Pope chides Catholics who query key beliefs

POPE BENEDICT XVI has begun the Catholic Church’s Easter celebrations in Rome with a sharp rebuke of those priests and laity …

POPE BENEDICT XVI has begun the Catholic Church’s Easter celebrations in Rome with a sharp rebuke of those priests and laity who choose to question key tenets of church teaching.

In a homily during the traditional Maundy Thursday “Chrism” Mass in St Peter’s, the Pope issued a highly unusual rebuttal to those who question Church teaching on questions such as the ordination of women. “Recently a group of priests from a European country issued a summons to disobedience . . . even to the point of disregarding definite decisions of the church’s magisterium, such as the question of women’s ordination . . . But is disobedience really a way to do this? Do we sense here . . . a desperate push to do something to change the church in accordance with one’s own preferences and ideas?”

While the pope here seems to be making a clear reference to the “Pfarrer Initiative”, promoted by over 300 Austrian priests, his hardline rejection of the call for changes also fits in perfectly with reports yesterday that dissident Irish priest Tony Flannery is under investigation by the Holy See.

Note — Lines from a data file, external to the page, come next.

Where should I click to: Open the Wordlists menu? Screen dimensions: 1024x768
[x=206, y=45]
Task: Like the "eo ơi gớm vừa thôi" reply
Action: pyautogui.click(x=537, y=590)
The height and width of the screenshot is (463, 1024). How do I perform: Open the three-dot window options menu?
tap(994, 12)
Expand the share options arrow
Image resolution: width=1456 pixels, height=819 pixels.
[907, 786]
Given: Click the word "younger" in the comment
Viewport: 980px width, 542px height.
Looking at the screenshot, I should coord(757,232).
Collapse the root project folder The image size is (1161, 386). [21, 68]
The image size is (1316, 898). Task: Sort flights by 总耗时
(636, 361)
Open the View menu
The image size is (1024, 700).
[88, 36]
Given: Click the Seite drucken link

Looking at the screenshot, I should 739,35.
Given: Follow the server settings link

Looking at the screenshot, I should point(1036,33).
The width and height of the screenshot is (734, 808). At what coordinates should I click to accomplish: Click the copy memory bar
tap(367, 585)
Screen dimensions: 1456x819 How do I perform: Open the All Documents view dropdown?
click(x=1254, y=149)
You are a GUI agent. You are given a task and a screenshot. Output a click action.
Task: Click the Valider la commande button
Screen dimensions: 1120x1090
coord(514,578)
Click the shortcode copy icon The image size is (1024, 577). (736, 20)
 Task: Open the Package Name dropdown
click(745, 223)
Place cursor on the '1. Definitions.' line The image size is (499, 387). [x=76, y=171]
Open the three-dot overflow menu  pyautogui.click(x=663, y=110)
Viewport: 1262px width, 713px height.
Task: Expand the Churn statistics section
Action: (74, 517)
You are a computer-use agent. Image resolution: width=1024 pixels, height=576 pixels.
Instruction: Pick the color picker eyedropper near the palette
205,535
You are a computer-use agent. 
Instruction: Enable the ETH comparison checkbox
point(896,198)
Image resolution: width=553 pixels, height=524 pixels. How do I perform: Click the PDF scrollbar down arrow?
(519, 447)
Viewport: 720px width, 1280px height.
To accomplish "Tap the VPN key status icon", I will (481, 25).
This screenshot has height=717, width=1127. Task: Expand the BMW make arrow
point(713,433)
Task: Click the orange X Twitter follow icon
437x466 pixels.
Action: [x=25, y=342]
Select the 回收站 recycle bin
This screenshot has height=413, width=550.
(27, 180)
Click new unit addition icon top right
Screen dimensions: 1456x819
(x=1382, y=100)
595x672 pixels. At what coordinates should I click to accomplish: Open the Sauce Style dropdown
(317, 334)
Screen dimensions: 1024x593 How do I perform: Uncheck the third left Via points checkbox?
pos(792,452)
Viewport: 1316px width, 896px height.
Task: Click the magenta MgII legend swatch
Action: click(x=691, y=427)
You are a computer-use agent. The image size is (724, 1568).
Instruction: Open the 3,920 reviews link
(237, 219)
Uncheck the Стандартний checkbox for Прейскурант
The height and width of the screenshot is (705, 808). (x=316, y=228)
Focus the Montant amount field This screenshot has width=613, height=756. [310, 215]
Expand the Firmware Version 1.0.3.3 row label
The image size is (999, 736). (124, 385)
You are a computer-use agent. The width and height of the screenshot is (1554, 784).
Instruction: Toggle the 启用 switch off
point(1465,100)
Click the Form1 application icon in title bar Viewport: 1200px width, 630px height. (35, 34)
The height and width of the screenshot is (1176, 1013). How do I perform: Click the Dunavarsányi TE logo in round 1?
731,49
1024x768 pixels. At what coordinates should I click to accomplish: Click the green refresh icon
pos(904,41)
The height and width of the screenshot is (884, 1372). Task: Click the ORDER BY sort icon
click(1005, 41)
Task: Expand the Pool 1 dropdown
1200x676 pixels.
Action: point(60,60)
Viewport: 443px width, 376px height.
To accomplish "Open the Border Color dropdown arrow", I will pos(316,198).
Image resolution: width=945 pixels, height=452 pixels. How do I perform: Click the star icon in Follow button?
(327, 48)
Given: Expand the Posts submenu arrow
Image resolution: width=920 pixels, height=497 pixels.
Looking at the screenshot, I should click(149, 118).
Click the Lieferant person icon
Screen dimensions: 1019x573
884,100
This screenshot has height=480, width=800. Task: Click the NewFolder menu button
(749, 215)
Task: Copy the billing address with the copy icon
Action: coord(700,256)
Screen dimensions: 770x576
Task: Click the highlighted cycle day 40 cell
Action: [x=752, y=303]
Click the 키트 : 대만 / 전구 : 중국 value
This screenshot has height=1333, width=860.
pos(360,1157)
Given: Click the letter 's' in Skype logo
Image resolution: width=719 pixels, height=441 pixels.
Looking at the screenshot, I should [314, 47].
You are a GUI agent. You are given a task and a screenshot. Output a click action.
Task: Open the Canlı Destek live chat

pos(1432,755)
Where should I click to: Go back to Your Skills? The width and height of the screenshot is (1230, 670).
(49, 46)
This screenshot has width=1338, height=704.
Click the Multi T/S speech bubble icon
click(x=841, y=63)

Furthermore, the pope’s words this week re-echo criticism of the Irish Catholic Church expressed last month in the Holy See’s summary of the recent Apostolic Visitation to Ireland: “ . . . the visitors also encountered a certain tendency, not dominant but nevertheless fairly widespread among priests, religious and laity, to hold theological opinions at variance with the teachings of the magisterium . . .”

READ MORE

The pope’s Maundy Thursday remarks were made in the context of the traditional “Chrism” Mass when priests renew their vows.

Pope Benedict said priests were called to form “an interior bond” with Christ, yet at the same time renounce “much vaunted self-fulfilment”, adding: “We preach not private theories and opinions, but the faith of the church, whose servants we are.”

The pope, who celebrates his 85th birthday on April 16th, has looked reasonably vigorous this week, notwithstanding that his extensive schedule of Easter celebrations comes just 10 days after his return from a tiring six-day visit to Mexico and Cuba.

Speaking last night at the end of the traditional Good Friday “Via Crucis” (Way Of The Cross) procession in the Coliseum, led by him, the Pope said that the “experience of suffering and of the cross touches all mankind”.

Benedict also acknowledged the current worldwide economic recession when saying: “How often does the journey become wearisome and difficult! Misunderstandings, conflicts, worry for the future of our children, sickness and problems of every kind.

“These days, too, the situation of many families is made worse by the threat of unemployment and other negative effects of the economic crisis.”

Tomorrow, after celebrating Easter Mass, the pope will issue his traditional “Urbi et Orbi” (to the city and to the world) blessing.